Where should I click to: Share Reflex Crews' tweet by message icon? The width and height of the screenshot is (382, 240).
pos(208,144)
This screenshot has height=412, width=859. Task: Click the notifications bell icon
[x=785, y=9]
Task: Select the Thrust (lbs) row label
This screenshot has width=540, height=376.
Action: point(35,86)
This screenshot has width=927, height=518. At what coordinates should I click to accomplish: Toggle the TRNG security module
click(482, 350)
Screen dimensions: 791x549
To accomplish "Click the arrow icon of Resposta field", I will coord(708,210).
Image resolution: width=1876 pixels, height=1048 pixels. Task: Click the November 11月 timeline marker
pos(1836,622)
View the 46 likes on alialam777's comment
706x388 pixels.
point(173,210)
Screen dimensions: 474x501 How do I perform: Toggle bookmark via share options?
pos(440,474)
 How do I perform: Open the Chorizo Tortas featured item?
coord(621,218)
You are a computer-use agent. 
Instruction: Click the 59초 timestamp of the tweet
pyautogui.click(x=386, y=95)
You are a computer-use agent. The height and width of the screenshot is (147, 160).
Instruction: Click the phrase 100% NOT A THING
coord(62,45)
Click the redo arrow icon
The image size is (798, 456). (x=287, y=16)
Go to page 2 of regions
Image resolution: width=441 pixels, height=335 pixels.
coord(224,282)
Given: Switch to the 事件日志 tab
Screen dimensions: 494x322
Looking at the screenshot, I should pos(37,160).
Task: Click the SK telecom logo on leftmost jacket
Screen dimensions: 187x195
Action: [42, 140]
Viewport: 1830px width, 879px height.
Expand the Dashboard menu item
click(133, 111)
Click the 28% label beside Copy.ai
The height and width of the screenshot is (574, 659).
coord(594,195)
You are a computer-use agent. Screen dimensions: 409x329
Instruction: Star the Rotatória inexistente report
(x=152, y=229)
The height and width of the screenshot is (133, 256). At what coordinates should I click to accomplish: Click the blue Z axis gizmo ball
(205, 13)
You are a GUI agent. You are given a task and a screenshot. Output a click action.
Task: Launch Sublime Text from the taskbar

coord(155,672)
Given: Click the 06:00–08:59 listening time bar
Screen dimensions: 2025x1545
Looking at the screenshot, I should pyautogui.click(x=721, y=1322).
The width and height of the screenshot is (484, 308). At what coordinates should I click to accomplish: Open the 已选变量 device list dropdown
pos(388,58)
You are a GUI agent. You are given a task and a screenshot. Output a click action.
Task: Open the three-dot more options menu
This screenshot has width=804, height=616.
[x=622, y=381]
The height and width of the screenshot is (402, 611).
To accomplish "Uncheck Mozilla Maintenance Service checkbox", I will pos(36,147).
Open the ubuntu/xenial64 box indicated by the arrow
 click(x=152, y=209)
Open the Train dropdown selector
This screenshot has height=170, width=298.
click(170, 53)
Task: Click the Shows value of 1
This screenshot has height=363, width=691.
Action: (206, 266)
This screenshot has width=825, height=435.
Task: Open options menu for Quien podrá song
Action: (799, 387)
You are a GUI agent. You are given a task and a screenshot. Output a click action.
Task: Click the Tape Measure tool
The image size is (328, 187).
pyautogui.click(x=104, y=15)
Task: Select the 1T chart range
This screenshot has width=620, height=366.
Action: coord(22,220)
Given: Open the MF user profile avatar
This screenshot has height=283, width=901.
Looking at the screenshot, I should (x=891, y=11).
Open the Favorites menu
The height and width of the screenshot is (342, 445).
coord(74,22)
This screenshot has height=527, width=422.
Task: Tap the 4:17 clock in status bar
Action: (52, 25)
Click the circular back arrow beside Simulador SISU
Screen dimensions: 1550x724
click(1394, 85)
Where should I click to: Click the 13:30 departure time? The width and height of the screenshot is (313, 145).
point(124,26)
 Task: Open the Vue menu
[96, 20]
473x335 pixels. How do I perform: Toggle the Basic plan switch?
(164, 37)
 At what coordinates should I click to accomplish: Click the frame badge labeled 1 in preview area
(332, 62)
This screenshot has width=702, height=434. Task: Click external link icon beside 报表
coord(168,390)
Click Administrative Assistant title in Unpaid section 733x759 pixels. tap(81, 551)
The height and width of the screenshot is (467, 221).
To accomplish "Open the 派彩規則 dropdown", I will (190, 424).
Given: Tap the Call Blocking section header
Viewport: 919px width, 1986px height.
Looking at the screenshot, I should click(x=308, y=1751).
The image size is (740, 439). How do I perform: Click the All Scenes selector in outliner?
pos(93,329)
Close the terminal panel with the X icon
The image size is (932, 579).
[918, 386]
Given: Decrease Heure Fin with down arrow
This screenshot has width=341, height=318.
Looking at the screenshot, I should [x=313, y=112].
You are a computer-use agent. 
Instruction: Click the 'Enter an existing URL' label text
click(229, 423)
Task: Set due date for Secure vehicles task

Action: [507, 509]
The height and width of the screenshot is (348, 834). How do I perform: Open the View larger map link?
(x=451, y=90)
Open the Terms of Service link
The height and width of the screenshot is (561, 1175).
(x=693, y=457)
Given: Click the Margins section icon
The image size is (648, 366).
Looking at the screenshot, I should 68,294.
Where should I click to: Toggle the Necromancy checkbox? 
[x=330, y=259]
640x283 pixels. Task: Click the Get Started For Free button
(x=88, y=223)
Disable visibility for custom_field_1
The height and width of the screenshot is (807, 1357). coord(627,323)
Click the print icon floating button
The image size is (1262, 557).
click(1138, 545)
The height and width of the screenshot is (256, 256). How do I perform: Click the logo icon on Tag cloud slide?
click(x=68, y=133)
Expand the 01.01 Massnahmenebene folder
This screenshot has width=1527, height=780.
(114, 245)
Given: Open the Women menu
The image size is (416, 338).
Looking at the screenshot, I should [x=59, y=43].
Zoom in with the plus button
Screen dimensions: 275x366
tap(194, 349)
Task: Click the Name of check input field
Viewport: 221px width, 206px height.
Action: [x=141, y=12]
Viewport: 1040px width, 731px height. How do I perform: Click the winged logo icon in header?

—————

[Problem to solve]
Where a line of the records above holds the word "section", copy that line.

[Expected answer]
Click Administrative Assistant title in Unpaid section 733x759 pixels. tap(81, 551)
Given: Tap the Call Blocking section header
Given: Click the Margins section icon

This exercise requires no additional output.